The following conclusion has been proved to be correct.
Let $\varphi : \Omega\subset \mathbb {R^{n}} \rightarrow \mathbb {R}$ be a $C^{1}$ function in the open set $\Omega$. Let $E$ be a compact Jordan measurable set with $ E\subset \Omega$ . If $\varphi $ is a diffeomorphism on the interior of $E$, then $\varphi(E)$ is a compact Jordan measurable set.
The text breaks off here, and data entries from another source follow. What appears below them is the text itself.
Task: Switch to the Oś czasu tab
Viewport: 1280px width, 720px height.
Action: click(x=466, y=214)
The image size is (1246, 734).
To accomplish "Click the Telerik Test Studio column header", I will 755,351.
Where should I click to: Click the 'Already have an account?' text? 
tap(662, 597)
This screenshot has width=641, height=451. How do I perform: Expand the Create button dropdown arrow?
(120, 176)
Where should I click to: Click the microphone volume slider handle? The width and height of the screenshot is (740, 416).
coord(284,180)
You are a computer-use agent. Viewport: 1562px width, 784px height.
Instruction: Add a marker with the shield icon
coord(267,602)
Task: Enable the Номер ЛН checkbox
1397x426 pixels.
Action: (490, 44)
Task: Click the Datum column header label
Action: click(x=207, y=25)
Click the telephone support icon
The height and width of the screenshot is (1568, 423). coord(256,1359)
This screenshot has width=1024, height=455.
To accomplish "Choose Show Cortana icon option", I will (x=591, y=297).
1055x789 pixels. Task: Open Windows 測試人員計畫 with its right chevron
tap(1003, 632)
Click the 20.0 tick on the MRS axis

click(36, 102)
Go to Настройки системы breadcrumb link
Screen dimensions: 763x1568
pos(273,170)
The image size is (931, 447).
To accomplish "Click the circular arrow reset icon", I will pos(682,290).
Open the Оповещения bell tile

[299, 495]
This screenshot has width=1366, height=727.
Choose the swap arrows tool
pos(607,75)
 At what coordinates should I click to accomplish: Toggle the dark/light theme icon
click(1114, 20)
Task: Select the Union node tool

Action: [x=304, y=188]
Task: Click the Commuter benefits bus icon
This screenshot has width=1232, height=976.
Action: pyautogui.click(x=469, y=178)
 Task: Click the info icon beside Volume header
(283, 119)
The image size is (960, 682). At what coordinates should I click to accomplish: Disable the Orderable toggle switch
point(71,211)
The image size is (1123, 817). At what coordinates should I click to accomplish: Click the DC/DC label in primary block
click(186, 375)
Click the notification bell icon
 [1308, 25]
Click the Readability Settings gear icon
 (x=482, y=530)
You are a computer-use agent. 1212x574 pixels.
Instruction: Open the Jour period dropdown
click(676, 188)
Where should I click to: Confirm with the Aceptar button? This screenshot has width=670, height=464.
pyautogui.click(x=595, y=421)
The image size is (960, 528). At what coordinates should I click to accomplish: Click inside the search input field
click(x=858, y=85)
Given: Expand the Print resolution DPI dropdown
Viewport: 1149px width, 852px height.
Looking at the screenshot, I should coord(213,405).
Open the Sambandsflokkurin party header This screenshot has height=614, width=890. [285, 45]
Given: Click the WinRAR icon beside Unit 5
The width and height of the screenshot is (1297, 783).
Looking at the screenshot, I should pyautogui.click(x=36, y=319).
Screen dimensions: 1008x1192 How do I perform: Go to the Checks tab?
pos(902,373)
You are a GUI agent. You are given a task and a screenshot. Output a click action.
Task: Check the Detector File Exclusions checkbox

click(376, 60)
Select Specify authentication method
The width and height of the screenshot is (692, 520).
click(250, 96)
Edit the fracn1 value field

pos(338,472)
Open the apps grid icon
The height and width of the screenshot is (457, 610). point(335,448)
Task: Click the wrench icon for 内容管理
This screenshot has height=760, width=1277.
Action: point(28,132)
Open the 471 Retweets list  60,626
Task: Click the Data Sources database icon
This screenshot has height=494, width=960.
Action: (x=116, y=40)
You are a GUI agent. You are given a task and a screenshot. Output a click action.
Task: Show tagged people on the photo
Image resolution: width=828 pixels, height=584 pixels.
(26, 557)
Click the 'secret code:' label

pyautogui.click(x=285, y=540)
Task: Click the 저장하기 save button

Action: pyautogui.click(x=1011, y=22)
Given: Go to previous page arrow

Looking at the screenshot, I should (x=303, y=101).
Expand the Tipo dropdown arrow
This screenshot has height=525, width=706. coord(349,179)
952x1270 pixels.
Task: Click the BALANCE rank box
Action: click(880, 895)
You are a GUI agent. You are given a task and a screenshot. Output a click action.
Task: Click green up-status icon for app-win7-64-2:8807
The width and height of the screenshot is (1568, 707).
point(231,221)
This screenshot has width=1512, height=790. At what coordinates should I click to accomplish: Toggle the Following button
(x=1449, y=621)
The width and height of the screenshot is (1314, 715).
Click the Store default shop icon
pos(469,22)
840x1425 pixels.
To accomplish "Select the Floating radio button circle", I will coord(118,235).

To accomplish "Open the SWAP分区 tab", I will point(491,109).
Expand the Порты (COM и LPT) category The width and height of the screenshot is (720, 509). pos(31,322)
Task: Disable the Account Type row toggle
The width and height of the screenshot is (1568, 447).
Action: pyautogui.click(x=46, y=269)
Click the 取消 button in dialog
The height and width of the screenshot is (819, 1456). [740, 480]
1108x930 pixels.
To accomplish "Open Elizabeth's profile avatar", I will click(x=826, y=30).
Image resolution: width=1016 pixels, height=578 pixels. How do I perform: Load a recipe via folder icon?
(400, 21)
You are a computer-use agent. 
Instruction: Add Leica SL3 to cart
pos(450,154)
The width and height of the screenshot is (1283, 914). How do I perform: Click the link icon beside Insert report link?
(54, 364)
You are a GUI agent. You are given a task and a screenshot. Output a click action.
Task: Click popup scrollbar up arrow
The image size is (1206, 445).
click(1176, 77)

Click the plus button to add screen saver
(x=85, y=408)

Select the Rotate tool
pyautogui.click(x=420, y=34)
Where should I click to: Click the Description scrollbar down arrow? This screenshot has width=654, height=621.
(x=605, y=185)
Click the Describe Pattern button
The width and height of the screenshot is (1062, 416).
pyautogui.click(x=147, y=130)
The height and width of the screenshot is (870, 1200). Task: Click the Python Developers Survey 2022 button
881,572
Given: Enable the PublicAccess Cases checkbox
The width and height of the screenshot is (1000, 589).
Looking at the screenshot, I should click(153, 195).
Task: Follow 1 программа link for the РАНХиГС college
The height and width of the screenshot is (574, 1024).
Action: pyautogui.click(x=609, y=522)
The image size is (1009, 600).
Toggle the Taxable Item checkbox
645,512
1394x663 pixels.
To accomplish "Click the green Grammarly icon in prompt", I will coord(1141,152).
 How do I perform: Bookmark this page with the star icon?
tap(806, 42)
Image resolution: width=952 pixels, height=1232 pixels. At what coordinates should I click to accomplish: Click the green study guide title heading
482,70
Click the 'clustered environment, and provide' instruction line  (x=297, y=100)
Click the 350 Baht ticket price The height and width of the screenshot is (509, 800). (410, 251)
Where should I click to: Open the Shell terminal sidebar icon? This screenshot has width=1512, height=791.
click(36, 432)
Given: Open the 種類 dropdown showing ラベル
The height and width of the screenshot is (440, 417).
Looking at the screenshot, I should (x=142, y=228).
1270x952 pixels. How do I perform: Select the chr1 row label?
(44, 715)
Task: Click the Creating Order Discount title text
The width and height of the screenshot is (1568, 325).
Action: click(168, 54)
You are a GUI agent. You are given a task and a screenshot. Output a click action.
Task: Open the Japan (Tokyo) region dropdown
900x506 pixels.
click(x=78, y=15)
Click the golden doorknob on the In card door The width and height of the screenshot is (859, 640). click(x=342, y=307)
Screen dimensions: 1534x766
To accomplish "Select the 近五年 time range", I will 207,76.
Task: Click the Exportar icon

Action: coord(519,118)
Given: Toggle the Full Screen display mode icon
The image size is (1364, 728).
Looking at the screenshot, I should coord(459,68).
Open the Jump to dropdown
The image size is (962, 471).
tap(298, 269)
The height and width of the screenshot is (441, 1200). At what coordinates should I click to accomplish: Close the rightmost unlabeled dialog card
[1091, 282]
I want to relax one condition from the above conclusion, replacing the condition
"Let $E$ be a compact Jordan measurable set with $ E\subset \Omega$ "
with
"Let $E$ be a Jordan measurable set with $ \overline{E}\subset \Omega$".
Do we have that $\varphi(E)$ is a Jordan measurable set?
By my intuition, $\varphi(E)$ may not be a Jordan measurable set. Then I try to find some examples to support my view, let $\varphi(x)=\tan(x)$, $E= \Omega=(0,\pi/2)$. $\overline{E}\not\subset \Omega $, although $\varphi(E)$ is not a Jordan measurable set and $\varphi $ is a diffeomorphism on the interior of $E$.
Unfortunately,since $\overline{E}\not\subset \Omega $, my example fails to satisfy the changed condition.I want to find a example strictly denying "$\varphi(E)$ is a Jordan measurable set". I would really appreciate it!